FDA approved the company’s automated insulin delivery system.
Federal regulators have approved a new treatment for diabetes developed by Medtronic that brings medicine closer to the creation of an artificial pancreas.
The Food and Drug Administration approved the Fridley-based company’s MiniMed 530G with Enlite system, which can automatically stop insulin delivery when a sensor detects dangerously low blood-sugar levels, known as hypoglycemia.
“This is a huge deal for our business and, most importantly, for our patients,” said Jeff Hubauer, vice president and general manager of Medtronic’s insulin delivery business, in an interview. “As we take incremental steps in the journey toward an artificial pancreas, we get more confident.”

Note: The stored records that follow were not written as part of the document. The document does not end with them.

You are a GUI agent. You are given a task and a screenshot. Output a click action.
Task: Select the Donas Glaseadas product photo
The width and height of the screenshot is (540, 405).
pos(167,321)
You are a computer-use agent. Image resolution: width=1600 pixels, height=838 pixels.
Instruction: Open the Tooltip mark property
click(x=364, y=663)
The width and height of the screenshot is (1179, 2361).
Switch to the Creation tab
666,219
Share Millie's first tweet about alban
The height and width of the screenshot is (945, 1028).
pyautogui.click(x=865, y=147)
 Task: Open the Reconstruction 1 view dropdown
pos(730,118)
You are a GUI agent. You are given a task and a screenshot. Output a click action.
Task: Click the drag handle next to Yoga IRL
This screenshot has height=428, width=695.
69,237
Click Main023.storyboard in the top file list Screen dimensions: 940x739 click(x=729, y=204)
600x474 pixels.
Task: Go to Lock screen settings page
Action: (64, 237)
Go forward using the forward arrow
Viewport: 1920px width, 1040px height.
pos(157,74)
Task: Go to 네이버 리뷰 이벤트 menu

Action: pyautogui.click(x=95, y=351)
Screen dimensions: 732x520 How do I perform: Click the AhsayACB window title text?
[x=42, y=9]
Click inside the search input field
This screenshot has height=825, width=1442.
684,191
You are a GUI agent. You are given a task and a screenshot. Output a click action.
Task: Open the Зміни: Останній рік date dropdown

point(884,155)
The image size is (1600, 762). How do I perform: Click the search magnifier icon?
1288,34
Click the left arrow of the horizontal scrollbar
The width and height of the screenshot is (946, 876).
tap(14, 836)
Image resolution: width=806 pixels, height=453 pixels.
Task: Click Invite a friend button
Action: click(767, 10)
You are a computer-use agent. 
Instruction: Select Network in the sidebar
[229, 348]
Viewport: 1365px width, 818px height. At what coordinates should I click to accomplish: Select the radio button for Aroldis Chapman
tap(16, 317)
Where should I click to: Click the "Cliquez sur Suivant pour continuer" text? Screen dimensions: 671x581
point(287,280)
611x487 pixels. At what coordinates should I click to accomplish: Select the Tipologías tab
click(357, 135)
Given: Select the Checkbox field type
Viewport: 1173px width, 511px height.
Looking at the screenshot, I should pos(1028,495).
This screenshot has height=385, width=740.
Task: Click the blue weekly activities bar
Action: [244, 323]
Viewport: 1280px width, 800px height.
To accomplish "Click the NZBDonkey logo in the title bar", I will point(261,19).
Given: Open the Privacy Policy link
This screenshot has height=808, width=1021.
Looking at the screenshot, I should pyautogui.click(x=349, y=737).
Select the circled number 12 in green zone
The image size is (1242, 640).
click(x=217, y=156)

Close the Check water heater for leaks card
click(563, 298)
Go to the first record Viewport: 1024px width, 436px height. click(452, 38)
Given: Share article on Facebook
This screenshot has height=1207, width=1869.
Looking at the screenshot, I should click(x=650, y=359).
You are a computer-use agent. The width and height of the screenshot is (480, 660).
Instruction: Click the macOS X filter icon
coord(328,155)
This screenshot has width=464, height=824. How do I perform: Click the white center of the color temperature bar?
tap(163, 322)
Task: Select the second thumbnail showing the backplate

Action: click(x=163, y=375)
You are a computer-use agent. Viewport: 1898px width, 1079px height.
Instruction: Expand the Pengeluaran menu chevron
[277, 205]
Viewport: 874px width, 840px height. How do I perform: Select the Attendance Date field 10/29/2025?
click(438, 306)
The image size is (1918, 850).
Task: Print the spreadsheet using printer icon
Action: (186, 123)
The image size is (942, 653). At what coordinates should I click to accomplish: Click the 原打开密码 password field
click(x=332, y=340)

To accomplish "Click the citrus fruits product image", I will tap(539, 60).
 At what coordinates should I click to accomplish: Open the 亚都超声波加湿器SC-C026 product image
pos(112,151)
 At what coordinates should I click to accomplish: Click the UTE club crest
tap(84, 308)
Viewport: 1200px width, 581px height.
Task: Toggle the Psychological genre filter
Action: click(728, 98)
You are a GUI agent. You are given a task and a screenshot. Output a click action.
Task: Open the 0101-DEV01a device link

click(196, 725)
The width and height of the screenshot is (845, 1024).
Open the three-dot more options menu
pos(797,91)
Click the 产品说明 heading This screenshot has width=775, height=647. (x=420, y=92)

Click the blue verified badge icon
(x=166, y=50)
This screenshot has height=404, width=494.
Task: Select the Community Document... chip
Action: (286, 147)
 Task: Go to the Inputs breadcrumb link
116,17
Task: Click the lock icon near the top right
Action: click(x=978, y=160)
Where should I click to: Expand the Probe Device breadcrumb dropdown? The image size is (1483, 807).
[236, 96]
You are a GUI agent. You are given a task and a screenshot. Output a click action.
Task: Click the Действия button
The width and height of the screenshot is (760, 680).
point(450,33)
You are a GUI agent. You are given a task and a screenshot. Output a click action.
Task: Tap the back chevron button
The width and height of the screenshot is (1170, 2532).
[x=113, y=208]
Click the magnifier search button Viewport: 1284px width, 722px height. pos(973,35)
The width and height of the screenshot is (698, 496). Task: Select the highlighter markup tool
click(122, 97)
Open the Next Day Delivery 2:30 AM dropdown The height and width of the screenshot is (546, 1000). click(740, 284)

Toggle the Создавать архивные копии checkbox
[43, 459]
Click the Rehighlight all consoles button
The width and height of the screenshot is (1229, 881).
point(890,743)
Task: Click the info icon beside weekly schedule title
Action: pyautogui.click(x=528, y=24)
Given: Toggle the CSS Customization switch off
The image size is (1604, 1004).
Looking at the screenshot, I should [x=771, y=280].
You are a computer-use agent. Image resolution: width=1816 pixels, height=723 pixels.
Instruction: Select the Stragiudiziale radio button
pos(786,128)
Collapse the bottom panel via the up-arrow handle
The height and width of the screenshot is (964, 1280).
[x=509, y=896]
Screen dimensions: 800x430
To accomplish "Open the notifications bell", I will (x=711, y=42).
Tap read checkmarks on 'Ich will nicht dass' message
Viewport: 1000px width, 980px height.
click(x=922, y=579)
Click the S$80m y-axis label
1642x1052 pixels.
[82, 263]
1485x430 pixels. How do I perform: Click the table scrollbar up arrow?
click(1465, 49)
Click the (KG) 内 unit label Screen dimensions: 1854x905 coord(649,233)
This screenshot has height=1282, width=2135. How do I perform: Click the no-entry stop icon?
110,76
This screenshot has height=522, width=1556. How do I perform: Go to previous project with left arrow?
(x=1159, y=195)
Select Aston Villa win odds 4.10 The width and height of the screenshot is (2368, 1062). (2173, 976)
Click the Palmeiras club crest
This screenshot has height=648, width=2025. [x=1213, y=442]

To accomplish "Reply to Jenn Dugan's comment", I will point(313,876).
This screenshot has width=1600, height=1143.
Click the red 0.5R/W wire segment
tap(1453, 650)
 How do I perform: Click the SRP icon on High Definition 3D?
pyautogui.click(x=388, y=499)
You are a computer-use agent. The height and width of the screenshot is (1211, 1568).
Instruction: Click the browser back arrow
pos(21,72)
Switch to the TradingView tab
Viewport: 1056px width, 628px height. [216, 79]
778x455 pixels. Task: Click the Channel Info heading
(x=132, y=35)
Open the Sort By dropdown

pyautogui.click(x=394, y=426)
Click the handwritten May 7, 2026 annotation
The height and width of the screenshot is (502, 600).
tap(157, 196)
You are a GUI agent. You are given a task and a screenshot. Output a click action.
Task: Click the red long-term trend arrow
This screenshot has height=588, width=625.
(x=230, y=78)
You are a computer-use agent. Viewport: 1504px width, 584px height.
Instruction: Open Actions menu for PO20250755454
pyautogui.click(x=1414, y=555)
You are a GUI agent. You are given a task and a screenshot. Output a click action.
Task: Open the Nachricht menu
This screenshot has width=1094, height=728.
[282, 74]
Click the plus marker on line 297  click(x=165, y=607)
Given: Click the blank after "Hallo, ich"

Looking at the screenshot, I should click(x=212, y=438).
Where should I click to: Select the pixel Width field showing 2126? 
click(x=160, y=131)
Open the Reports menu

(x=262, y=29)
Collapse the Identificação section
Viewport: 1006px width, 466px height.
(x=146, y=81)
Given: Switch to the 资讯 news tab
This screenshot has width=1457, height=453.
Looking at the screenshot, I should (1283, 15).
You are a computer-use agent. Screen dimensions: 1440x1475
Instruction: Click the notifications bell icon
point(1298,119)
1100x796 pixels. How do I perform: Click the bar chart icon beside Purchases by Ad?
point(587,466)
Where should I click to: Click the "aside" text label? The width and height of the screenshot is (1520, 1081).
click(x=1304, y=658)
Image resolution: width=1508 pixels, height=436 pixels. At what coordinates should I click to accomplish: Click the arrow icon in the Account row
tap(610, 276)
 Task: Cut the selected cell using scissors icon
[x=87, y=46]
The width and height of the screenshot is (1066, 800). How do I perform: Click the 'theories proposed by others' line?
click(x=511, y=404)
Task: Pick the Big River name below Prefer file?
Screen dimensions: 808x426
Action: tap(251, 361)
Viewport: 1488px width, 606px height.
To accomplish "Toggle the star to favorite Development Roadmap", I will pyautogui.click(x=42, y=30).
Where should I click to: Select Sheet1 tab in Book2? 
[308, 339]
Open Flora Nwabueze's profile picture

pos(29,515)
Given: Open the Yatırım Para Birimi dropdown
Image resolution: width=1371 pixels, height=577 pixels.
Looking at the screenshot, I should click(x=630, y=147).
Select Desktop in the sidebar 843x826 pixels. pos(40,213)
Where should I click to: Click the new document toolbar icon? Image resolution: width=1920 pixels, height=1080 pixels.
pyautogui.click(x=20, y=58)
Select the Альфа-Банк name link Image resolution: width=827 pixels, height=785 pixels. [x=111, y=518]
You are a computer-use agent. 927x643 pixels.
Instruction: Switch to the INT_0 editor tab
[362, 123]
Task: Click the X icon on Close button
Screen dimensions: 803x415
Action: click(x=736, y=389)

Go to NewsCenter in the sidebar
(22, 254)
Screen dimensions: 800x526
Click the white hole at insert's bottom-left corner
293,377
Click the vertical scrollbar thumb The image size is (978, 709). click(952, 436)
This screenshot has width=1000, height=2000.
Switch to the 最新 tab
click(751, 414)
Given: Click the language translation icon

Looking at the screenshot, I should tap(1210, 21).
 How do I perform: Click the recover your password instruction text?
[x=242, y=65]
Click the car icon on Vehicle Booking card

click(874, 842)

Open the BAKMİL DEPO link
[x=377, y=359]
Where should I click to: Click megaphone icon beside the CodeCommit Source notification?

The number of adults with diabetes has been exploding in the United States and throughout the developed world. More than 25 million Americans now have the disease, equal to about 8 percent of the total population. Up to 79 million Americans exhibit elevated blood sugar levels that are considered a precursor to the development of diabetes.
The current market for insulin pumps and continuous glucose monitors is worth about $2.5 billion, but that number is expected to keep rising as more of the world population is diagnosed with the disease.
The new Medtronic system includes a pump worn externally that communicates wirelessly with a continuous glucose monitor to deliver the optimal amount of insulin to patients. The device addresses a pervasive fear among diabetics that their blood-sugar levels may drop precipitously while they sleep, possibly leading to a coma.
If a person’s glucose levels reach a worrisome threshold, an alarm will sound with the Medtronic system. If the alarm fails to rouse the slumbering patient, the system will suspend insulin delivery for two hours.
Dr. Richard Bergenstal, executive director of the International Diabetes Center at Park Nicollet Health Services in St. Louis Park, said in a statement the diabetes community has “eagerly awaited” the advent of this type of system.
“We are hopeful that advances such as this and improvements in the accuracy of continuous glucose sensors will help people with diabetes strive for better control of their diabetes,” Bergenstal said.
Medtronic said it will begin producing the new product in the next several weeks.
Katie Szyman, president of Medtronic’s diabetes business, said the company is committed to making further advances in “continuous glucose monitoring and insulin delivery technologies to bring new artificial pancreas systems to market.”
A fully automated artificial pancreas system would closely mimic the insulin delivery of a healthy pancreas by using advanced technology that continuously monitors glucose levels and automatically adjusts insulin delivery with little or no patient interaction.
When that advanced device will hit the market is unclear, but it has been many decades in the making. Hubauer said Medtronic strives to introduce incremental improvements to current products every 18 to 24 months, but declined to say when a full artificial pancreas may become available.
The FDA approval came about six months earlier than investors expected, said Danielle Antalffy, an analyst at Leerink Swann Research in New York, in a note to clients Friday. The new device could spark a turnaround in Medtronic’s diabetes business during the next several quarters, averting expected declines, she said.
“Medtronic is better positioned to reinvigorate its U.S. diabetes sales growth, which has declined now for three consecutive quarters,” she wrote. “Most importantly, the 530G should help Medtronic address a backlog of patient upgrades that have likely built over the last few quarters in anticipation” of approval, she said.
Friday’s news came after the FDA issued a warning letter to the company Sept. 19 regarding product quality and the manufacturing processes associated with some of the company’s insulin pumps and monitors. The company has manufacturing sites in Northridge, Calif., where the diabetes business is based, and in Juncos, Puerto Rico.
A condition of FDA approval is that Medtronic conduct direct patient follow-up and “make certain manufacturing accommodations.”
The recently approved system is for use only by people over age 16, for now.